Practical Implementation and Software
Control function methods are straightforward to implement in commonly used statistical packages. Below are practical guidelines for researchers.
Stata
For manual CF, first regress the endogenous variable on instruments and exogneous covariates using regress: reg x z w. Predict residuals with predict vhat, resid. Then run the outcome regression including the residual: reg y x w vhat, vce(robust). To correct standard errors for two-step estimation, use bootstrap or the ivreg2 command with the control() option. The user-written command cf2sls automates the process.
R
Using base R, run first <- lm(x ~ z + w); vhat <- resid(first); second <- lm(y ~ x + w + vhat); summary(second, vcov = sandwich). The sandwich package provides heteroskedasticity-consistent standard errors. For bootstrapped standard errors, use the boot package. The AER::ivreg function does 2SLS; for CF, manual implementation is recommended.
Python
In Python with statsmodels, first estimate first = sm.OLS(x, sm.add_constant(pd.concat([z, w], axis=1))).fit(), then compute residuals and include them in the second stage. Use sm.OLS(y, sm.add_constant(pd.concat([x, w, vhat], axis=1))).fit(cov_type='HC1').

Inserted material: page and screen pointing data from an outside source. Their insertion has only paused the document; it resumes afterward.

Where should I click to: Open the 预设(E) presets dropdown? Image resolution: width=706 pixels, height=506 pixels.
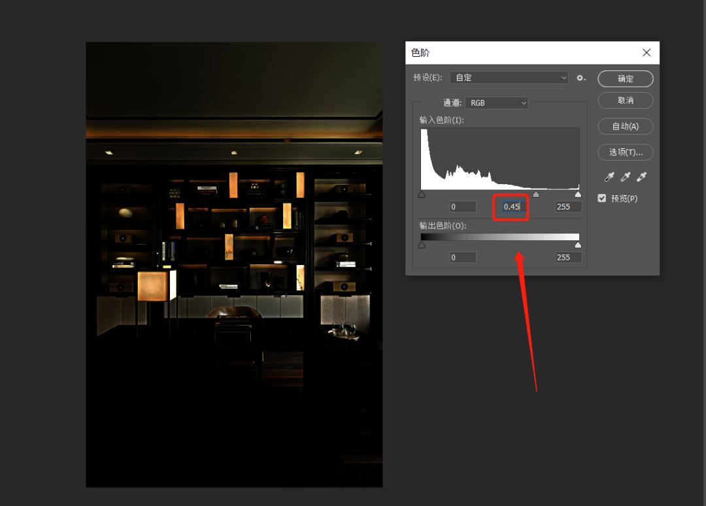tap(509, 78)
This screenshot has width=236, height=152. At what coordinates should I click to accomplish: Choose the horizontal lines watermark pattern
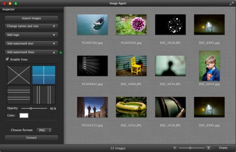pos(19,95)

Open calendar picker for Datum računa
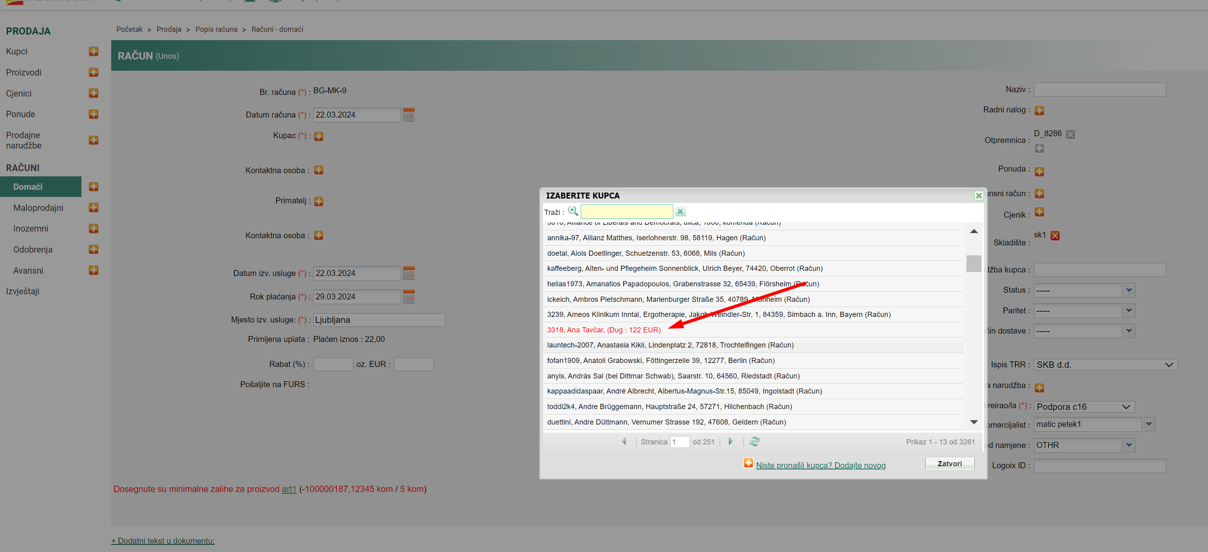(408, 115)
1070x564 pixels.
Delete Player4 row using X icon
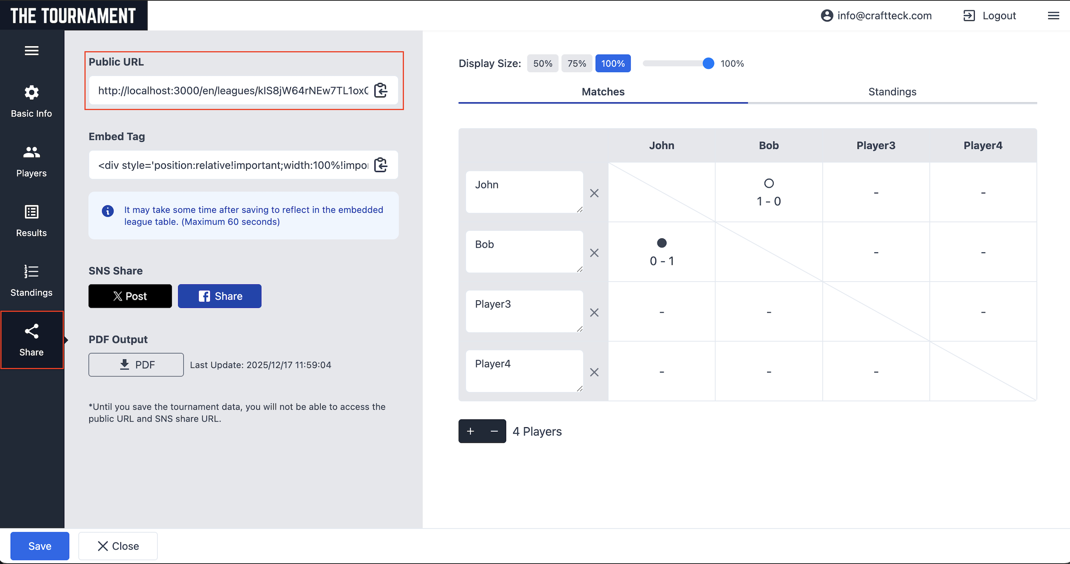594,372
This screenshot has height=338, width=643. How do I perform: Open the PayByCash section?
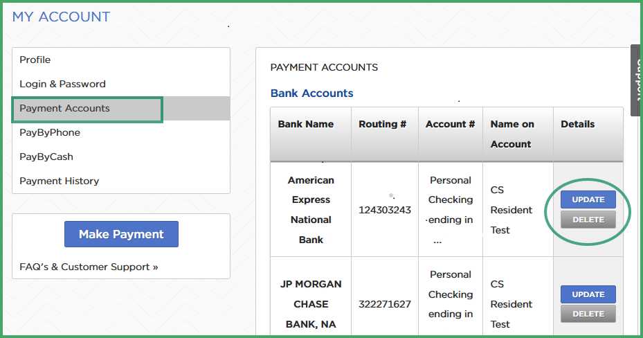pyautogui.click(x=46, y=157)
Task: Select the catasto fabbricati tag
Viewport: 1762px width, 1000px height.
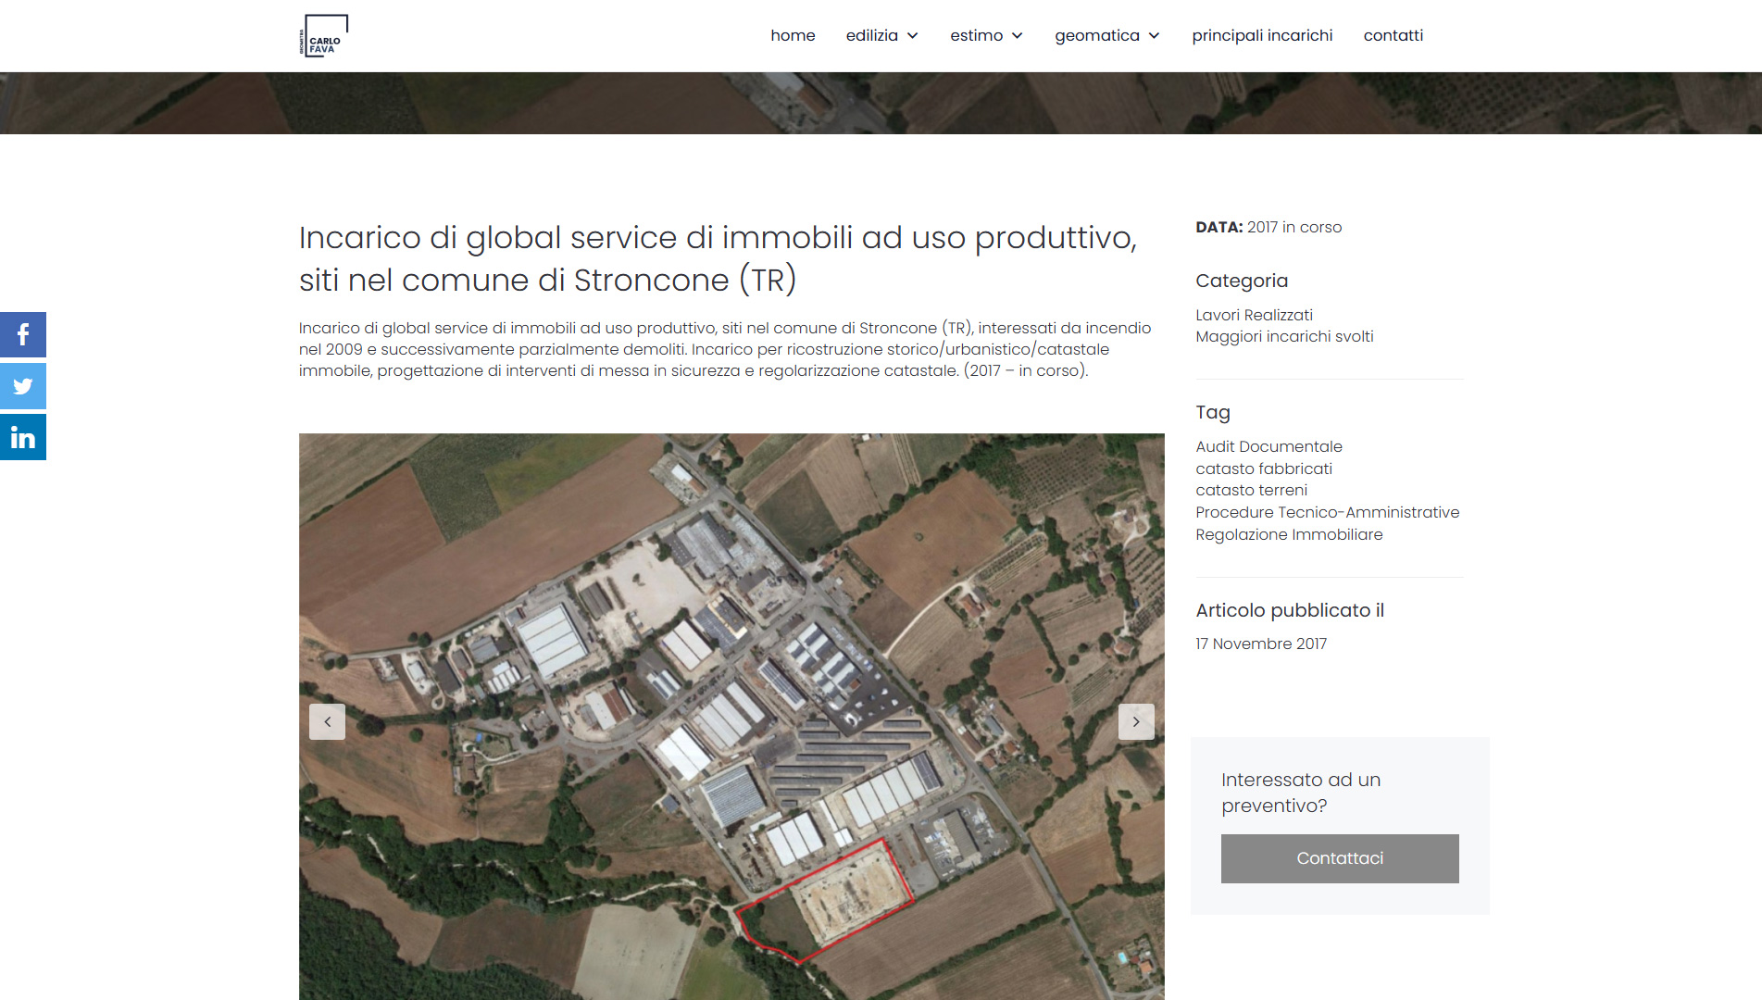Action: (x=1263, y=469)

Alternatively, the linearmodels package has a IV2SLS class that supports control function options.
Best Practices
- Always report first-stage F-statistics (or partial R²) to assess instrument strength.
- Test for overidentifying restrictions when more instruments than endogenous variables exist (e.g., Sargan-Hansen test).
- Use bootstrapped standard errors or the correct asymptotic variance formula (see Wooldridge, 2010, Ch. 6).
- Perform sensitivity analyses such as the “plausibly exogenous” bounds (Conley et al., 2012) or Anderson-Rubin confidence intervals.
- Compare CF results with 2SLS to check for robustness, especially in linear models.
Conclusion
The control function approach is an indispensable tool in the modern econometrician’s toolkit for addressing endogeneity. Its intuitive two-stage structure, flexibility across linear and nonlinear settings, and straightforward interpretation make it a powerful alternative to traditional IV methods. When applied with valid instruments and careful attention to distributional assumptions, CF methods can produce credible causal estimates even in complex empirical settings. However, they are not a silver bullet: weak instruments, misspecified first stages, and generated regressor bias require careful diagnostics and robust inference. By understanding both the strengths and limitations of control functions, researchers can make more informed choices and strengthen the validity of their empirical findings.
For further reading, see textbooks by Wooldridge (2010, Econometric Analysis of Cross Section and Panel Data), Cameron & Trivedi (2005, Microeconometrics: Methods and Applications), and the surveys by Imbens (2014, “Instrumental Variables: An Econometrician’s Perspective”) and Angrist & Pischke (2009, Mostly Harmless Econometrics). Recent advances in machine learning integration are discussed in Chernozhukov et al. (2018, “Double/Debiased Machine Learning for Treatment and Structural Parameters”).